Les charges qui semblent s'accumuler contre Carlos Ghosn n'ont pas, pour l'instant, fait l'objet d'un examen raisonné, contradictoire et public. Hors de question, donc, de gloser sur sa culpabilité ou son innocence, tant que la procédure judiciaire japonaise, étonnamment rigoureuse, n'est pas allée plus avant. On peut néanmoins formuler quelques remarques adjacentes qui éclairent les pratiques du petit monde enchanté des grands dirigeants mondiaux et ne sont guère à l'avantage du PDG sortant de Renault-Nissan. On se souviendra d'abord d'une affaire de 2011, quand Carlos Ghosn était allé au journal télévisé et avait chargé comme des mules trois de ses cadres remerciés pour avoir transmis, disait-il, des informations sensibles à la concurrence. Un an plus tard, les trois hommes avaient été réintégrés avec des excuses.

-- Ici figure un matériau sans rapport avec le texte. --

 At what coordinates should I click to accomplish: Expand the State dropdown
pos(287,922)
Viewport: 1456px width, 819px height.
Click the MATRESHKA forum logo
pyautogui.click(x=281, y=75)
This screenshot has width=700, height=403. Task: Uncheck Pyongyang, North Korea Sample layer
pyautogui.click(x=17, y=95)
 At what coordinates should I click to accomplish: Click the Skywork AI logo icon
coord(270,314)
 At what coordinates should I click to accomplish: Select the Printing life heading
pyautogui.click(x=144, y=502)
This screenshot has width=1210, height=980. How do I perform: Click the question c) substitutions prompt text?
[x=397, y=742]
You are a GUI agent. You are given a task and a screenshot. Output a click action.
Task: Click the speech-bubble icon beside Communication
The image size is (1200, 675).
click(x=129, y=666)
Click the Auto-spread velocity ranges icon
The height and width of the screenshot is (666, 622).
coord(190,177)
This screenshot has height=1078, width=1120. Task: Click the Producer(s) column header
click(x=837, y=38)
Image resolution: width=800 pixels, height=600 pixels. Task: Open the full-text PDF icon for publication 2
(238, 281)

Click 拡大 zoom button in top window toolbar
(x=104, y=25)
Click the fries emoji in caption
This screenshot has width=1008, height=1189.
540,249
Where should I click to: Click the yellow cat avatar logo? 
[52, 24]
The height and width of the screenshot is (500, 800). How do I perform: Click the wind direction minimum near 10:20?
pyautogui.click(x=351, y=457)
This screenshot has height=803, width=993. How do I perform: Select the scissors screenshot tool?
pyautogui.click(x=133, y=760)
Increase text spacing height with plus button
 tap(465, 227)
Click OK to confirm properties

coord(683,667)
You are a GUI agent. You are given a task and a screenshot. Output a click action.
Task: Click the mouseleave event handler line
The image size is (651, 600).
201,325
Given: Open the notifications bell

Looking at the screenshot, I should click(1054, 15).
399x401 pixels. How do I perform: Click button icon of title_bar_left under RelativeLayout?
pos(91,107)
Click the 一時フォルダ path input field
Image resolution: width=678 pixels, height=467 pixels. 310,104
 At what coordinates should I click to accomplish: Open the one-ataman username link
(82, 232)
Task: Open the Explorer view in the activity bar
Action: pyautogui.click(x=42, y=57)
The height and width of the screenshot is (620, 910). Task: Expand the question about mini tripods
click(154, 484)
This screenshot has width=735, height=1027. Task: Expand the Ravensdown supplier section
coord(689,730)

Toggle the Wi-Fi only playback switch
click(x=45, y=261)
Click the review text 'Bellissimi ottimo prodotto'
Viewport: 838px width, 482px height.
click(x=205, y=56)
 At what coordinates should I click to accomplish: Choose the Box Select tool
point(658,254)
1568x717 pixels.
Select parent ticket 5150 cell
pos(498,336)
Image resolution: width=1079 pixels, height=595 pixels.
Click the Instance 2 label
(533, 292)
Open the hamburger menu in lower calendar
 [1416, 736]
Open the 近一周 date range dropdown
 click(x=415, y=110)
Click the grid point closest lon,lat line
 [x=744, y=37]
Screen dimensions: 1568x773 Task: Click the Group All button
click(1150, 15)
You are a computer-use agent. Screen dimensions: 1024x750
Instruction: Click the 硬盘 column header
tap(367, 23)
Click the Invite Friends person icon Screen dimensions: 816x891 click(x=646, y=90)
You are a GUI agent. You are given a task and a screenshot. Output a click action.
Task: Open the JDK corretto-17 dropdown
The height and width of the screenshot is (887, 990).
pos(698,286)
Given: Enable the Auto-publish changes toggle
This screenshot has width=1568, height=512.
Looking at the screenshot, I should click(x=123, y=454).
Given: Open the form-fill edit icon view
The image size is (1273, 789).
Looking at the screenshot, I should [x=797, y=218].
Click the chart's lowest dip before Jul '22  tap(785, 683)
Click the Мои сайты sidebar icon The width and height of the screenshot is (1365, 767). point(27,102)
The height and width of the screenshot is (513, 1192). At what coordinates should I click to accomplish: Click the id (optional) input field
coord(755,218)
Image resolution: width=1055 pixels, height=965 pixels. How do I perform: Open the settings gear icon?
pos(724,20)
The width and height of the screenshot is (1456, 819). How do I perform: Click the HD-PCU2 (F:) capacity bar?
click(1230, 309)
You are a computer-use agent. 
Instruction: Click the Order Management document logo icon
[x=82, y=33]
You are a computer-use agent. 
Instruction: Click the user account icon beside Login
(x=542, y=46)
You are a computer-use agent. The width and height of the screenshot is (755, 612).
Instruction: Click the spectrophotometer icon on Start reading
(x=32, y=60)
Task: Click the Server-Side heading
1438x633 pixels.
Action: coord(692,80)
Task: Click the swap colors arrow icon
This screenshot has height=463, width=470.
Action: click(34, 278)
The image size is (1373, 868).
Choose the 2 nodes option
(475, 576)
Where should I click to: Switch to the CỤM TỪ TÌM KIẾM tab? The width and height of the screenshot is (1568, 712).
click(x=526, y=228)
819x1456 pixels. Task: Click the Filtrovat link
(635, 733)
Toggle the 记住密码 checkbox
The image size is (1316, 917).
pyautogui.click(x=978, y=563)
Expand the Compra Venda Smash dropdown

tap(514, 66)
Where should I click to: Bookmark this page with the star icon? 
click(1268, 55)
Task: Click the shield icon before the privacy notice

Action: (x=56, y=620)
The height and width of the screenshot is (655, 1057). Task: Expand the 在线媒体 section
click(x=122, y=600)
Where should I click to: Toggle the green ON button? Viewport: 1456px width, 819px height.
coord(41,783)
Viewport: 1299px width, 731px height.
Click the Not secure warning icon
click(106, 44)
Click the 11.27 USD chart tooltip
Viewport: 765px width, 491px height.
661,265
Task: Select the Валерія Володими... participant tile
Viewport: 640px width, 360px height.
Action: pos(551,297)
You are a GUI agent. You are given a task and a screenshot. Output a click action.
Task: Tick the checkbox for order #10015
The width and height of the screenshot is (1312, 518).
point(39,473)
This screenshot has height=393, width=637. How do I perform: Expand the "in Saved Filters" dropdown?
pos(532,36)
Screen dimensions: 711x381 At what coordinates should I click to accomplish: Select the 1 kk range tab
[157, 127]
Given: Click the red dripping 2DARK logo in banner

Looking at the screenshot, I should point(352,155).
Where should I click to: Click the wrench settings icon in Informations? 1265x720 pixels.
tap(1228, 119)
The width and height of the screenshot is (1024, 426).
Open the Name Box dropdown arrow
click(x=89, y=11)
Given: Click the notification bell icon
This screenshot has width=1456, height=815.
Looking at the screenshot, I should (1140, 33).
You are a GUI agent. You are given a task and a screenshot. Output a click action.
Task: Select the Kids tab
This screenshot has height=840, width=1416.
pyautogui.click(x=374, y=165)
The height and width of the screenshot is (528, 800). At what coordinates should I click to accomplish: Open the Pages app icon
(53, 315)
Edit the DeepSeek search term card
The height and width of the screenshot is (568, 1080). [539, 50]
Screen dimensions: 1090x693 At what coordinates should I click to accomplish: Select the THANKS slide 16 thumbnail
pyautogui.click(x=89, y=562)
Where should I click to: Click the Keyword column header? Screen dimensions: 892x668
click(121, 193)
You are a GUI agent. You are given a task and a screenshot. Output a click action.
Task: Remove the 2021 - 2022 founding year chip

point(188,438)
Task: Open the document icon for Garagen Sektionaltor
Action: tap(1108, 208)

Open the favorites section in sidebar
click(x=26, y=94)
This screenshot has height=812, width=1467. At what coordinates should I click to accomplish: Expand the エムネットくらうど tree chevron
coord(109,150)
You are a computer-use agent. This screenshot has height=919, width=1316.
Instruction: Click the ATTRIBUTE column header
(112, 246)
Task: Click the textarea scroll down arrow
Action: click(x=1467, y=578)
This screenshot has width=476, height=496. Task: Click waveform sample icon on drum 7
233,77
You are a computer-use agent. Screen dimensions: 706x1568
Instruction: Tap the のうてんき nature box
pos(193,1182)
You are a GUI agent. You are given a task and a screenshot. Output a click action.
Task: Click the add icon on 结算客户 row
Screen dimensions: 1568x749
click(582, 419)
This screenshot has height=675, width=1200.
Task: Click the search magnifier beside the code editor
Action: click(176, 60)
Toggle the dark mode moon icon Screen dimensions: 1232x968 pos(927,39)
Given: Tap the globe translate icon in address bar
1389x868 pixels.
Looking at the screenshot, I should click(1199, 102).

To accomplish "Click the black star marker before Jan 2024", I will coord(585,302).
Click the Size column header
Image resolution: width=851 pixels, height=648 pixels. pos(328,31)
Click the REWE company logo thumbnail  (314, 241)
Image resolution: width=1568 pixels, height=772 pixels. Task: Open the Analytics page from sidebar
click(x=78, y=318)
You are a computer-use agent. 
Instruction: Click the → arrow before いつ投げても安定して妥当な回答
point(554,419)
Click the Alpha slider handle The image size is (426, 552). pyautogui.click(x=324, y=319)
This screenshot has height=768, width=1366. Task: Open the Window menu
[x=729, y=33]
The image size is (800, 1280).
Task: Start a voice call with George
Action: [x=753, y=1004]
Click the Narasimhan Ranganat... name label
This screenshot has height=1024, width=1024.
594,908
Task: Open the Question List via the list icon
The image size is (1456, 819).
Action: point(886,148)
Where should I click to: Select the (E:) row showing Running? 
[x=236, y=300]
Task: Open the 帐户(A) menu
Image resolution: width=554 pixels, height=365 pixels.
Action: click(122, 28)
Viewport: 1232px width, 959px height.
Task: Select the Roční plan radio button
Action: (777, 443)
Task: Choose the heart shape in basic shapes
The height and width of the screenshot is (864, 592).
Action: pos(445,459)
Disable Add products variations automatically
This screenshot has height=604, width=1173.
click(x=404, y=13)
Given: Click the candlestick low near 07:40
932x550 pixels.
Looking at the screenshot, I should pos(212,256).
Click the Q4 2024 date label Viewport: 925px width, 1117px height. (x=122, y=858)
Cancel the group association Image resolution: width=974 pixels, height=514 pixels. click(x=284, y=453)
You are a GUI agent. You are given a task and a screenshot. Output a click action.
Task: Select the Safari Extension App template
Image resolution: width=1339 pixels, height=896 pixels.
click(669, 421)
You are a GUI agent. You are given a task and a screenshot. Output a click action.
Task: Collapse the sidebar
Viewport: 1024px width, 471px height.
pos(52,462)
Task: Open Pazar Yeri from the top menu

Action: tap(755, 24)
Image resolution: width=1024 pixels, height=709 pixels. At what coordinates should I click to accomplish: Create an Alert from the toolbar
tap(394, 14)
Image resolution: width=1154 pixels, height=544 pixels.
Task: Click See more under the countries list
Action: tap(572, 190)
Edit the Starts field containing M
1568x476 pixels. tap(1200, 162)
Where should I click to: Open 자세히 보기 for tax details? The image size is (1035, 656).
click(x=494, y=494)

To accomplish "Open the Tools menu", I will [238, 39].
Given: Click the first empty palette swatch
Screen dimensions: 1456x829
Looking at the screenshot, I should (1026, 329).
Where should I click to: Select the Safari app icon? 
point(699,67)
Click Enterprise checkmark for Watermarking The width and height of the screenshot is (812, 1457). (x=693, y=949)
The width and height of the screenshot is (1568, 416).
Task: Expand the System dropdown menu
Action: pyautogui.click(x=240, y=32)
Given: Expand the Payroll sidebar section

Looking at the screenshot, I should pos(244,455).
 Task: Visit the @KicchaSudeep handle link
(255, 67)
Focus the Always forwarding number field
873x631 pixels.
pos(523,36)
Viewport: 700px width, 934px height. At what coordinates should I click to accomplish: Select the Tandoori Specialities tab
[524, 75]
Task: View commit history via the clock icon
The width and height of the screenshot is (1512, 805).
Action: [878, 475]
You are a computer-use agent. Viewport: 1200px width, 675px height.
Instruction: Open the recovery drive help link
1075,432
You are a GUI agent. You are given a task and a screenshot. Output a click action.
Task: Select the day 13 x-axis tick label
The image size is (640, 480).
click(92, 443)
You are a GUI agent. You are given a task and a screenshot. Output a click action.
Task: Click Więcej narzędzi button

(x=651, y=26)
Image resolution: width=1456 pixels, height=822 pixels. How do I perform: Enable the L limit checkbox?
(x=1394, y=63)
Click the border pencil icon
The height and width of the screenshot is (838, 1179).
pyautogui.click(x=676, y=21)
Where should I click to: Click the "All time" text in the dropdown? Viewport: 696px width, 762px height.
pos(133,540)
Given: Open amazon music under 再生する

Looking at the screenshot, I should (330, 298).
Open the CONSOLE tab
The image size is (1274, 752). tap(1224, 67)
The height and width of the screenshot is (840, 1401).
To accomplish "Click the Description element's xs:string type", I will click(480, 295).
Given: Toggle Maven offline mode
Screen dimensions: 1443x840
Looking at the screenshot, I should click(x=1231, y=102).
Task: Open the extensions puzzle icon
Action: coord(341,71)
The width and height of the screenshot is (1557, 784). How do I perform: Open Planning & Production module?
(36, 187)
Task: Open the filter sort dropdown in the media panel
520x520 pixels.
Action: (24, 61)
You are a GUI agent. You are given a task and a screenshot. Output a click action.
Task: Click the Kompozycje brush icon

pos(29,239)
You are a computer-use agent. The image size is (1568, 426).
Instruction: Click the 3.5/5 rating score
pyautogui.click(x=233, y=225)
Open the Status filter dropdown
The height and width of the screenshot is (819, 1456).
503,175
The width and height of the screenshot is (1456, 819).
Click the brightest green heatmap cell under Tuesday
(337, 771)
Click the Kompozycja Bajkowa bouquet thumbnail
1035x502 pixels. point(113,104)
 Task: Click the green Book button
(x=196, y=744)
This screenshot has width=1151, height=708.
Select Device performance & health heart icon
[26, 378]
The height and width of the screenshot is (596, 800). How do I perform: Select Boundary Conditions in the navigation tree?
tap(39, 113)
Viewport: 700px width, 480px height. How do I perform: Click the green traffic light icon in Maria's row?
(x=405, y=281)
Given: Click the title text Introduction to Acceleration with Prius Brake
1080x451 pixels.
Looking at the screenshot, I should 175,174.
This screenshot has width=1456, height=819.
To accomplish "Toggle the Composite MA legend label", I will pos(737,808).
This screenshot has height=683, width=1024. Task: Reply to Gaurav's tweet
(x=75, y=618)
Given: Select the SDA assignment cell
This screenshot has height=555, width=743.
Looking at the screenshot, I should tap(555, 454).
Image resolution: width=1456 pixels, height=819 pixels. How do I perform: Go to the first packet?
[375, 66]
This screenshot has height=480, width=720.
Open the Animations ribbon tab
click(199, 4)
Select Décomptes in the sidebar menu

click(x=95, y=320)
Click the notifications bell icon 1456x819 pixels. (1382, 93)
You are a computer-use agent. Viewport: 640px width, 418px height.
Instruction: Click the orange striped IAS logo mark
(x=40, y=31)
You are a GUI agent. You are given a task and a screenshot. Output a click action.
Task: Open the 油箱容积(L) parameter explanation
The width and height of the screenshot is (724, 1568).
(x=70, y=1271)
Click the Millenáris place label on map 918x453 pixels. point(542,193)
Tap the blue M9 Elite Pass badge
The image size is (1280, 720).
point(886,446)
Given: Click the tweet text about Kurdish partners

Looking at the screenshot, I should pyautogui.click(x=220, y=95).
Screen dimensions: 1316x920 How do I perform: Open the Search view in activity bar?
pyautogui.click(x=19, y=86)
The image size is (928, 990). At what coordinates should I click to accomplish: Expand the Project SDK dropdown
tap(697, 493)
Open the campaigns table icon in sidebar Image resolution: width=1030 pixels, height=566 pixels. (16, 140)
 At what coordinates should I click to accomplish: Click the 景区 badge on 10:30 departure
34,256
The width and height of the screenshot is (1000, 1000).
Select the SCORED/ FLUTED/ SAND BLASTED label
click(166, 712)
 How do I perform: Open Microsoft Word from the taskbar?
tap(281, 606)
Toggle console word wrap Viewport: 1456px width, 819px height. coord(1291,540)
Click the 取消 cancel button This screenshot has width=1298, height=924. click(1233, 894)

Ainsi la présomption d'innocence dont Carlos Ghosn peut se prévaloir à juste titre n'avait pas été accordée à ses salariés accusés, puis blanchis. De même, on ne sait ce qu'il en est au juste des déclarations - ou des non-déclarations - de revenus que la justice japonaise lui impute à charge. Mais on vient - dans Libération - de révéler que le flamboyant PDG s'était domicilié fiscalement aux Pays-Bas, pays où il met rarement les pieds mais où les taux d'imposition sont très accueillants. Pour un homme qui doit beaucoup au système méritocratique français et aux entreprises nationales (Polytechnique, Michelin, Renault), voilà une leçon de civisme à l'envers qui ne peut améliorer la réputation de l'intéressé, ni celle de la classe dirigeante. Si l'on ajoute à cela une méthode de gouvernement solitaire, jugée souvent arrogante, une volonté manifeste d'écarter tout dauphin dont l'étoile aurait pu éclipser la sienne, on comprend pourquoi, en dépit des résultats excellents de Renault-Nissan ces dernières années, il n'y ait pas grand monde pour défendre l'illustre prévenu de Tokyo.